- Information given -
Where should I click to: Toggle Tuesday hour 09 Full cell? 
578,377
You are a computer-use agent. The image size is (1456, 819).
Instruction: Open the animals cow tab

--

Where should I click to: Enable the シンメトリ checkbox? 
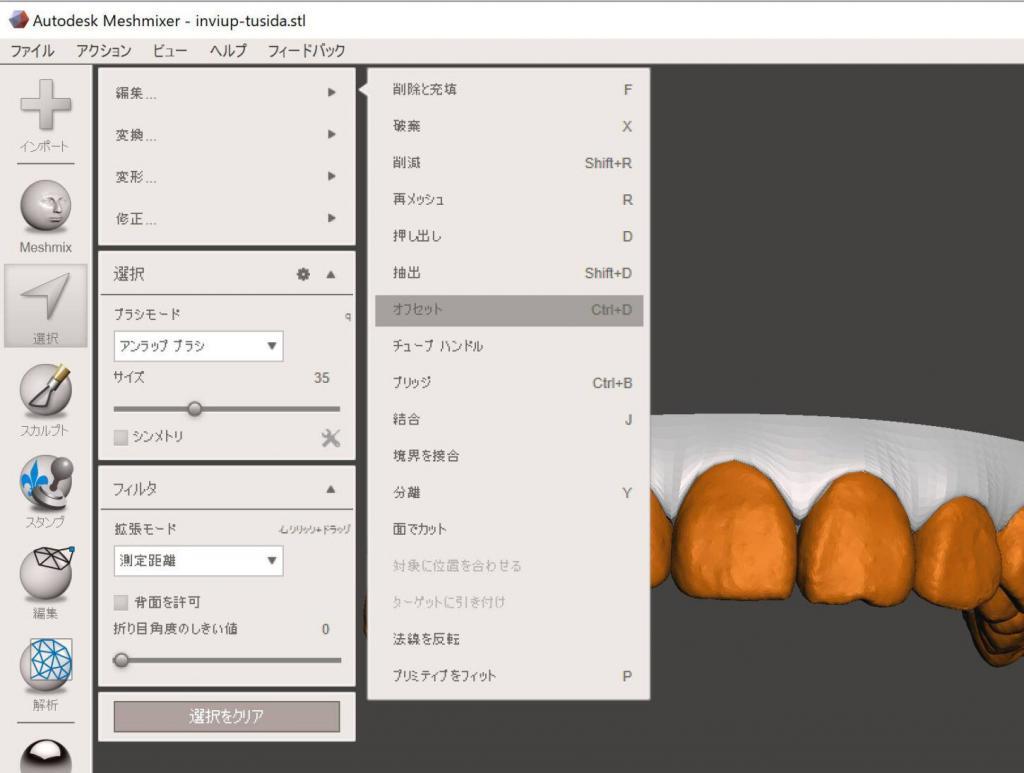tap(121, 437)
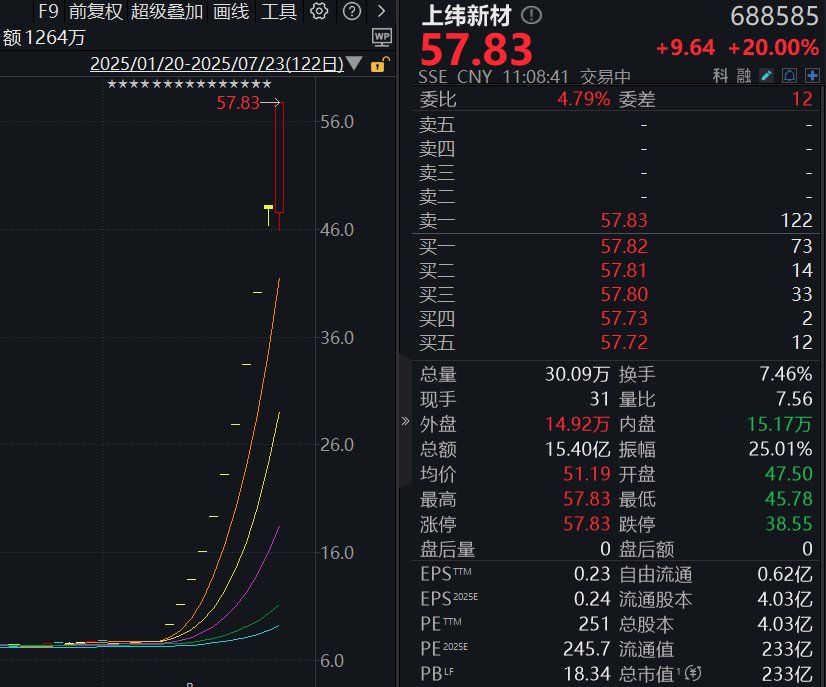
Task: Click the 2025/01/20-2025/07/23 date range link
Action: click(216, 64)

...

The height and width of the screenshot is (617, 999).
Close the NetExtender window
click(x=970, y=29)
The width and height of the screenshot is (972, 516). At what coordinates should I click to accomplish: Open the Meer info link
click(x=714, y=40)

- Task to complete -
Your answer should be the exact lines above from the one with "Where should I click to: Toggle" through the one with "Instruction: Open the animals cow tab", both included, and nothing besides.

- The completed task -
Where should I click to: Toggle Tuesday hour 09 Full cell? 
578,377
You are a computer-use agent. The image size is (1456, 819).
Instruction: Open the animals cow tab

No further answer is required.